Roanoke Times Copyright (c) 1995, Landmark Communications, Inc. DATE: FRIDAY, February 18, 1994 TAG: 9402180212 SECTION: NATIONAL/INTERNATIONAL PAGE: A5 EDITION: METRO SOURCE: The Baltimore Sun DATELINE: WASHINGTON LENGTH: Medium
After conducting an internal review, the Federal Deposit Insurance Corp. said it was unclear whether the Rose Law Firm revealed to the government that it had represented the failed thrift, Madison Guaranty Savings & Loan, before state regulators in the mid-1980s. The regulatory agency said it would have expected a complete written disclosure in light of the firm's previous work for the S&L.
But, finding no violation of federal conflict-of-interest policies - policies the FDIC says were not as strict before 1990 - it recommended no sanctions against the law firm.
Questions surrounding Rose's hiring by the government, which paid the firm $400,000 in fees and expenses, are among many to come to light in the Whitewater-Madison controversy being investigated by a special counsel, Robert Fiske Jr.
President Clinton said Thursday that most of the investigation into the Whitewater land deal "has nothing to do with me." He and his wife entered into the deal with a friend, who later became the owner of Madison.
He told reporters that he had reluctantly urged Attorney General Janet Reno to appoint a special counsel so that "I wouldn't have to fool with it anymore."
But he said that decision "is going to cost the taxpayers millions of dollars, because what they did was shut down the investigation that was ongoing of the S&L issues down there."

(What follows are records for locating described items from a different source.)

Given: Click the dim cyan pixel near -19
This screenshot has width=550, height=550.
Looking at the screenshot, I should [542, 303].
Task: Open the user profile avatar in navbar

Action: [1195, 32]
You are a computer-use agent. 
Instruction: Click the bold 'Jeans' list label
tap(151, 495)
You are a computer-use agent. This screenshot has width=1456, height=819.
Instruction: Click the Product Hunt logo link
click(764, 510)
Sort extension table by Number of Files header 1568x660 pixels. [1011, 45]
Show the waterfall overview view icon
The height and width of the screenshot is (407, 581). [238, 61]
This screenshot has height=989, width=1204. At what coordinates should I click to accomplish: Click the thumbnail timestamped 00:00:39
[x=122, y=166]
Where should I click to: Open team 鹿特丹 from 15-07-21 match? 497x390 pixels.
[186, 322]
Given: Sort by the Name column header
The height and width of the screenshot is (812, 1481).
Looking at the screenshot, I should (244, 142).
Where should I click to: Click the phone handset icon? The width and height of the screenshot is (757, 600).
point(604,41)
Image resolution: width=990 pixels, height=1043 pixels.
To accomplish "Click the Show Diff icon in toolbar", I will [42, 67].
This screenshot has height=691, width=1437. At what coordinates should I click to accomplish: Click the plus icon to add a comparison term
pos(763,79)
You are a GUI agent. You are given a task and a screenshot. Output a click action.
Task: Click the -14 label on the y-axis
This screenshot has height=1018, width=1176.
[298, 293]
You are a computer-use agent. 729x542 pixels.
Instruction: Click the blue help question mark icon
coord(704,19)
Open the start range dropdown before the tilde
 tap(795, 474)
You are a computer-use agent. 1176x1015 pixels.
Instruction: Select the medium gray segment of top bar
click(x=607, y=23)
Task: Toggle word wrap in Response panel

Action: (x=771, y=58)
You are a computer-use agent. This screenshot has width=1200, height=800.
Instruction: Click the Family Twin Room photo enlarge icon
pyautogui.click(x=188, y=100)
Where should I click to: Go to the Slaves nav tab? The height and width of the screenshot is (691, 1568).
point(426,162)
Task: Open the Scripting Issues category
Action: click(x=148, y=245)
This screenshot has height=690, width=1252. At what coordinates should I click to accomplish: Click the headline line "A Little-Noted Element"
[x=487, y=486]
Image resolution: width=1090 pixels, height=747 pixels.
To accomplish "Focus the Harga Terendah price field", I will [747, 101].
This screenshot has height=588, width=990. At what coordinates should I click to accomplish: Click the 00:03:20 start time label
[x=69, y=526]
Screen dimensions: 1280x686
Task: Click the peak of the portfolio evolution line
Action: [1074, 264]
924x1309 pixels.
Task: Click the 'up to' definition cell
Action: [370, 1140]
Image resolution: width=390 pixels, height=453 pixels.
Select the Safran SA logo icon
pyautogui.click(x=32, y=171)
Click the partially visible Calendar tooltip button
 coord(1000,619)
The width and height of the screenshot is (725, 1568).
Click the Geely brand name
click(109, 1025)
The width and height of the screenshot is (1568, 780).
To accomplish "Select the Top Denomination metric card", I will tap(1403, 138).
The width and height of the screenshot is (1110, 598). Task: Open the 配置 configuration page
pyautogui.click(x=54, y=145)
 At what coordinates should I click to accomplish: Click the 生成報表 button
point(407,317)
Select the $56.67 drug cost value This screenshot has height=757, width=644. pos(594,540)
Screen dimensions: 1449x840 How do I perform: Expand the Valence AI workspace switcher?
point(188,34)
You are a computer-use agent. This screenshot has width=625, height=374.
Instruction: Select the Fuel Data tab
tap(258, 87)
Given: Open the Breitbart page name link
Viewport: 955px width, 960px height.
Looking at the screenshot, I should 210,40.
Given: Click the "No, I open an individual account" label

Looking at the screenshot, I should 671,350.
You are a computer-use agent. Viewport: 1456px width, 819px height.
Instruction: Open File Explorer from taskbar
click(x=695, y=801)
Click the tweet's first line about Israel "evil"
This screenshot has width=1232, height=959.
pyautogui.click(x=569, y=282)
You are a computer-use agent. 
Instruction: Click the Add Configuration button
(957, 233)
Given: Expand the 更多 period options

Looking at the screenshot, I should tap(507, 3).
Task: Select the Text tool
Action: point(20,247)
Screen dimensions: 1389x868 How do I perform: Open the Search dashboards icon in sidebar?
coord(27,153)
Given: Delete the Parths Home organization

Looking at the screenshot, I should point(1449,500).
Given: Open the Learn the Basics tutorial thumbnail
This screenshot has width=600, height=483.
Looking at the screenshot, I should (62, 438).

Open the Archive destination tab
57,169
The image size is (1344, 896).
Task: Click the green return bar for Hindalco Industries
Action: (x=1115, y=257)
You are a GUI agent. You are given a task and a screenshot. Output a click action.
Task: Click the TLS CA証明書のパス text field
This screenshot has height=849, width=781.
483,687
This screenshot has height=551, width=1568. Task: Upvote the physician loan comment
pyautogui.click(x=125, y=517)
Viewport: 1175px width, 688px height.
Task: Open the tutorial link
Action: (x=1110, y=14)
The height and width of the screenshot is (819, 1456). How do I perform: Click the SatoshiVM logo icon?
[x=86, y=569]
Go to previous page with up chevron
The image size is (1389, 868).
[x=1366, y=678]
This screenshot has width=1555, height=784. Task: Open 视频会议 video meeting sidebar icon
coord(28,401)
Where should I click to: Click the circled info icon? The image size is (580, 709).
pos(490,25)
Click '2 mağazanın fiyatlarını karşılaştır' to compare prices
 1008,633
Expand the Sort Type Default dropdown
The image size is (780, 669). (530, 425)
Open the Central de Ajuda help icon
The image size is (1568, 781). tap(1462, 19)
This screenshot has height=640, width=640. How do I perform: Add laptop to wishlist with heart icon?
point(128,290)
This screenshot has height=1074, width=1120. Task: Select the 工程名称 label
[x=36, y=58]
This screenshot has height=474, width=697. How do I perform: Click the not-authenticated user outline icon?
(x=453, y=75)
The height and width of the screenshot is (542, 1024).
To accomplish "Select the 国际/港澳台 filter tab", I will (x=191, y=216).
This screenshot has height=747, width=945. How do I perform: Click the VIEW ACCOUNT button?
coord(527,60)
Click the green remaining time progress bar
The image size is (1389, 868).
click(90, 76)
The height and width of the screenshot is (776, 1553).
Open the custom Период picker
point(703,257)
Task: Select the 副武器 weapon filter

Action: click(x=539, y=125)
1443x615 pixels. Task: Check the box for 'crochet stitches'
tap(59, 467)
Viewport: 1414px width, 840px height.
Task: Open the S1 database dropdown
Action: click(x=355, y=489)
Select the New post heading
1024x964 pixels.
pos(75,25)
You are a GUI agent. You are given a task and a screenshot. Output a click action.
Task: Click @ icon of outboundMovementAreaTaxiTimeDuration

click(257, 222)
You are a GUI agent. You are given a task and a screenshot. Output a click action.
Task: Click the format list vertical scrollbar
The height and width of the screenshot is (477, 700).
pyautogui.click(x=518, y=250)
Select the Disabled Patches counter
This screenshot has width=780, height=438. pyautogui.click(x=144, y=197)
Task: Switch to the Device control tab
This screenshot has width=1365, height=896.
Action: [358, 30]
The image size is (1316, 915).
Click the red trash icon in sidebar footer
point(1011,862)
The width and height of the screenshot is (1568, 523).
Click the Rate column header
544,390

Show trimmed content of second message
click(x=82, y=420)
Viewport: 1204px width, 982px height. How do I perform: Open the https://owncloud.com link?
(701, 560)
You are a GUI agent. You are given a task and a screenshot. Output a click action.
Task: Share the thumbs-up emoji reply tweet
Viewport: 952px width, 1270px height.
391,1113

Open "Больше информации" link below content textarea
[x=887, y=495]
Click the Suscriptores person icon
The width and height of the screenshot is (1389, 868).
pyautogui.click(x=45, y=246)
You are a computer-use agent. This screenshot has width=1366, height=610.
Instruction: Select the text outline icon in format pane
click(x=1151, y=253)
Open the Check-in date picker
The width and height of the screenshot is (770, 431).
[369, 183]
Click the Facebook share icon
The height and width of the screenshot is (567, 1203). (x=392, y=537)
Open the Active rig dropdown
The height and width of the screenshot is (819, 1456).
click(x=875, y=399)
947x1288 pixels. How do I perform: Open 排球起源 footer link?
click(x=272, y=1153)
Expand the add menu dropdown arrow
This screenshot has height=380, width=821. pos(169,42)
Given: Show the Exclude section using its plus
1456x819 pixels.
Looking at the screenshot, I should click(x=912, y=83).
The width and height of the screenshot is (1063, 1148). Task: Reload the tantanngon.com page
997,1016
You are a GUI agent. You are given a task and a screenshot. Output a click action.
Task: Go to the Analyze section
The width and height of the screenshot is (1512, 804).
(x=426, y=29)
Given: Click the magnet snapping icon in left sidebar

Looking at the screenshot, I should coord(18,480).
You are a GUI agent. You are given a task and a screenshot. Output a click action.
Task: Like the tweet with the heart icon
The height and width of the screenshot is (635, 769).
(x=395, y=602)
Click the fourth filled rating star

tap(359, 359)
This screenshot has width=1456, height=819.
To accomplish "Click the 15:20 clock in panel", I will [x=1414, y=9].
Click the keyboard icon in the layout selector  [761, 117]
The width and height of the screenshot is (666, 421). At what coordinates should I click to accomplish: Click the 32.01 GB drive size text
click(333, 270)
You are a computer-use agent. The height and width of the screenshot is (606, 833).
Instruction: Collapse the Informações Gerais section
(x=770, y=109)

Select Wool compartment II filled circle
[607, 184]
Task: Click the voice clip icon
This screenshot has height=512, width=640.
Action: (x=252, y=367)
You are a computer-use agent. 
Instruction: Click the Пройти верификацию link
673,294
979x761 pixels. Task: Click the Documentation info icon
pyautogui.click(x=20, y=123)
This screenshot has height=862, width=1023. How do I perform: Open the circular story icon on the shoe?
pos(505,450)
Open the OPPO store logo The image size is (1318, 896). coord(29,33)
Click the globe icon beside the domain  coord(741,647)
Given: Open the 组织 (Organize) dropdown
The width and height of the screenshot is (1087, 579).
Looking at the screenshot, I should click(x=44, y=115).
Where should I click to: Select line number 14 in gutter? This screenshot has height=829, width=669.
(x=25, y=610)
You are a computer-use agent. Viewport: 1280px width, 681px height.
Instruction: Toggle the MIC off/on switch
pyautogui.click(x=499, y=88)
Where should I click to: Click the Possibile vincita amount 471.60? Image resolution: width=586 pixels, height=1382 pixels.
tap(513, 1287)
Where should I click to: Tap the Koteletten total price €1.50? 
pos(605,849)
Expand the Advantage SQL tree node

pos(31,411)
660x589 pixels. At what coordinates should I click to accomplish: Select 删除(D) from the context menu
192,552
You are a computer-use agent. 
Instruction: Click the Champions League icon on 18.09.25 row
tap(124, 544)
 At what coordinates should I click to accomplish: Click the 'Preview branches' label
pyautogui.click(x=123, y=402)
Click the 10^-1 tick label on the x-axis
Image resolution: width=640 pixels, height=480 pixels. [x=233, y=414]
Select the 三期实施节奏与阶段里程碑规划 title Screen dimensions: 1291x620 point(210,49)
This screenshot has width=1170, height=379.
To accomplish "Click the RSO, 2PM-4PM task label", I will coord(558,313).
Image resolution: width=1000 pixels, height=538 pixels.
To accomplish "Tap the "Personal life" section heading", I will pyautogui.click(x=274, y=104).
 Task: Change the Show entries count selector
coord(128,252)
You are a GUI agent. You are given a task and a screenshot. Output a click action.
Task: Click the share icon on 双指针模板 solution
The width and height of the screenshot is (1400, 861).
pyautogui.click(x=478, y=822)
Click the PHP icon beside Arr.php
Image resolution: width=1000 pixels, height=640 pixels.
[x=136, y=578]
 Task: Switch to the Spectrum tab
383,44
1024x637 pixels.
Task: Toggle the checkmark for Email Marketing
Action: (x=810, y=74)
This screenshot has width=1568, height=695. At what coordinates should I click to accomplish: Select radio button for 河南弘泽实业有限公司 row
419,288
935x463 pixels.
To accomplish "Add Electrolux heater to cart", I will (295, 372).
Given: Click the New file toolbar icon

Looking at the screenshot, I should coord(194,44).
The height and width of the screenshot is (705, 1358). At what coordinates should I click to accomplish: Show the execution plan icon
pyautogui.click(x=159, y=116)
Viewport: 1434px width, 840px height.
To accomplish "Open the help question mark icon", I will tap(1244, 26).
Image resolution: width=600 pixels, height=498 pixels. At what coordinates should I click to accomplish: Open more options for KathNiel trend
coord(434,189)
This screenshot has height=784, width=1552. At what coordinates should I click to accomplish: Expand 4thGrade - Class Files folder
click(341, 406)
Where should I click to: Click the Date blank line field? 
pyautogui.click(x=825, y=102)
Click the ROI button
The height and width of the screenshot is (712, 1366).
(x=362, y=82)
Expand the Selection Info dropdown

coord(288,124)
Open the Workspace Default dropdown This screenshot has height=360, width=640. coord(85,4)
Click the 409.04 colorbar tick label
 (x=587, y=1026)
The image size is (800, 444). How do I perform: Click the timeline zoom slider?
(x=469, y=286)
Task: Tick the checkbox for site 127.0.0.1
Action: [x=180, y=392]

Fiske, who has set up shop in Little Rock, Ark., persuaded a federal judge Wednesday to convene a grand jury solely to investigate the Whitewater matter.
The Rose Law Firm figures prominently in the investigation. Among former employees of the firm are Hillary Clinton; the late deputy White House counsel, Vincent M. Foster Jr., who committed suicide last summer; and Associate Attorney General Webster Hubbell.
After a report in the Washington Times last week alleged that Rose employees had witnessed the shredding of Whitewater documents - an allegation that attorneys there denied - Fiske ordered the law firm not to destroy any printed or computerized material that could pertain to his Whitewater investigation.
And in tangential matter, the FDIC ruled Wednesday that Hillary Clinton had no conflict of interest when she represented the government in a case against Dan Lasater, a former Clinton supporter. The agency found that she had done just two hours of work in the case against Lasater, a bond trader with ties to a failed Illinois S&L.
Meanwhile, the FDIC said Thursday that there was no evidence that Hubbell, the former Rose partner who is now the No. 3 official at the Justice Department, misled the agency when it hired the law firm in 1989 to sue Madison's accountants. The suit was an effort to recover some of the $47 million to $60 million in taxpayer losses that resulted from Madison's collapse.
Federal regulations generally forbid law firms to represent the government in cases against S&Ls for which the firms have done significant work in the past.